Carlson v. Bear, Stearns Co. Inc.

United States Court of Appeals, Seventh Circuit

906 F.2d 315 (7th Cir. 1990)

Facts

In Carlson v. Bear, Stearns Co. Inc., 19 individuals and one corporation, all based in Illinois, purchased several thousand shares of C.I. Resources stock from July 1983 to August 1984 through Patten Securities Corporation, a broker not registered in Illinois. The plaintiffs sought rescission of these transactions under the Illinois Securities Act due to the failure of Patten Securities and its salesperson, Saul Ring, to register as required. Bear, Stearns Co. Inc., the clearing broker, handled the bookkeeping for these transactions, preparing confirmations and maintaining records. The plaintiffs argued that Bear, Stearns should be held jointly and severally liable for aiding in the sale of unregistered securities. After a bench trial, the district court ruled in favor of the plaintiffs against Patten and Ring but found Bear, Stearns not liable, as their role was merely ministerial. The plaintiffs appealed this decision, seeking to impose liability on Bear, Stearns.
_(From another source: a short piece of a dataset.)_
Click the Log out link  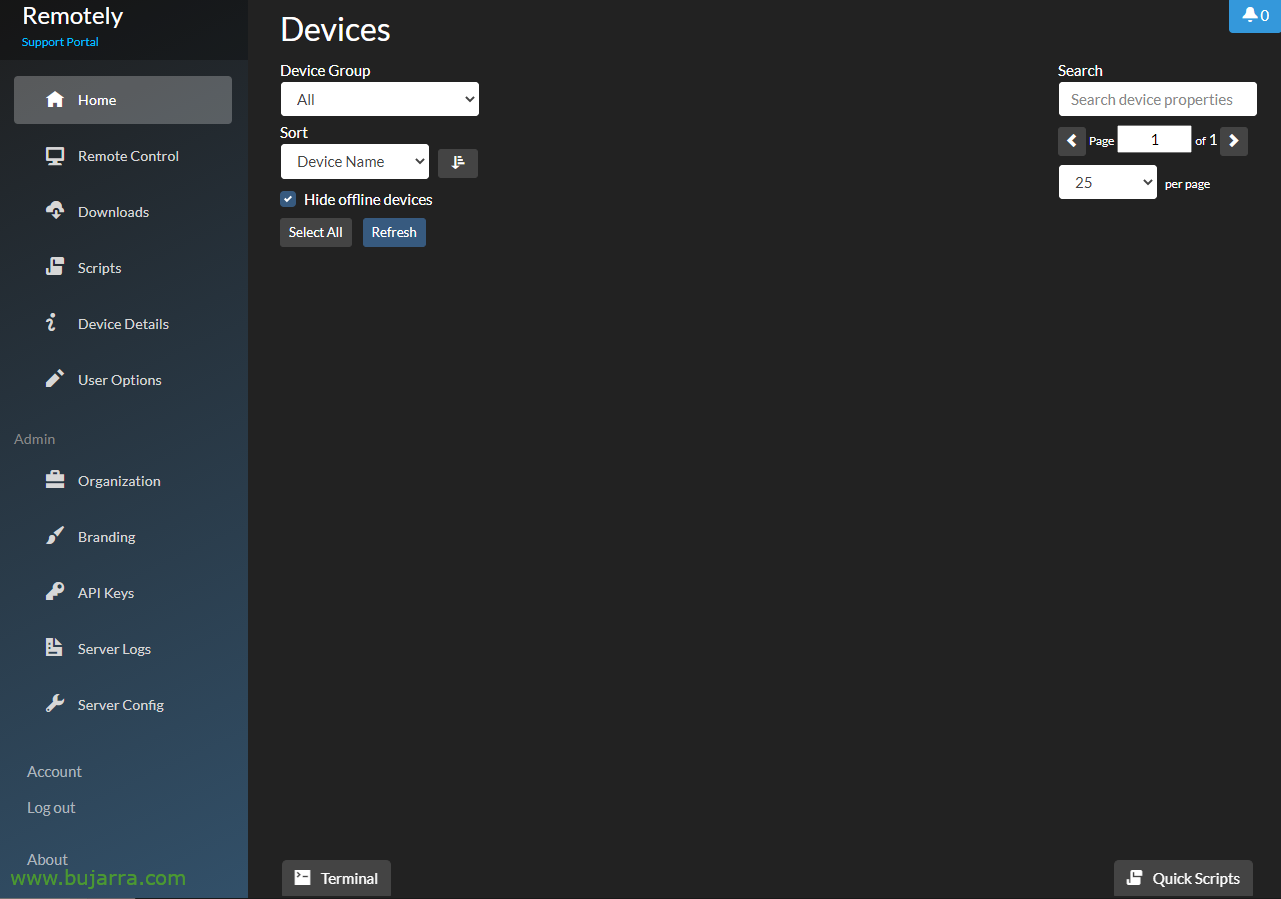(51, 807)
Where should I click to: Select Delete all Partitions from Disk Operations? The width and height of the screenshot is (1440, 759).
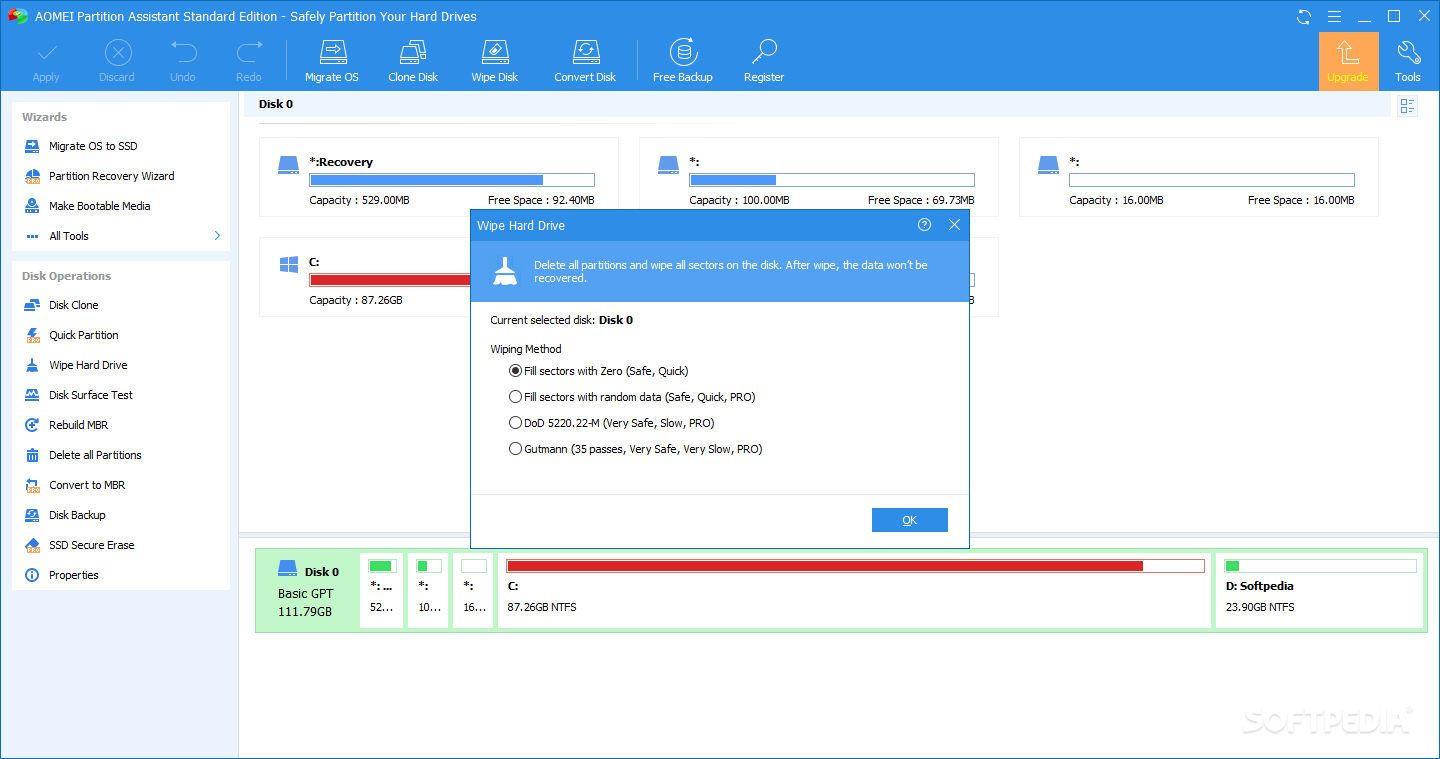(96, 454)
The appeal was heard in the U.S. Court of Appeals for the Seventh Circuit.

Issue

The main issue was whether Bear, Stearns Co. Inc. could be held jointly and severally liable for the transactions as a clearing broker under the Illinois Securities Act for participating or aiding in the sale of unregistered securities.

Holding

(

Bauer, C.J.

)

The U.S. Court of Appeals for the Seventh Circuit affirmed the district court's decision, holding that Bear, Stearns Co. Inc. did not participate or aid in the sale of unregistered securities in a manner that would impose joint and several liability under the Illinois Securities Act.

Reasoning

The U.S. Court of Appeals for the Seventh Circuit reasoned that under the Illinois Securities Act, liability for unregistered securities is imposed on those who play a central and specialized role, such as dealers, salespersons, or underwriters. Bear, Stearns merely performed ministerial tasks, such as maintaining records and processing transactions, and did not engage in activities that would classify them as underwriters, dealers, or salespersons. The court highlighted that the Illinois Act is more restrictive than federal securities laws, limiting liability to those with a direct and substantial involvement in the sale. The court also noted that the statutory language did not extend liability to parties performing operational or clerical roles, and the plaintiffs failed to demonstrate that Bear, Stearns exercised control or influence over the transactions.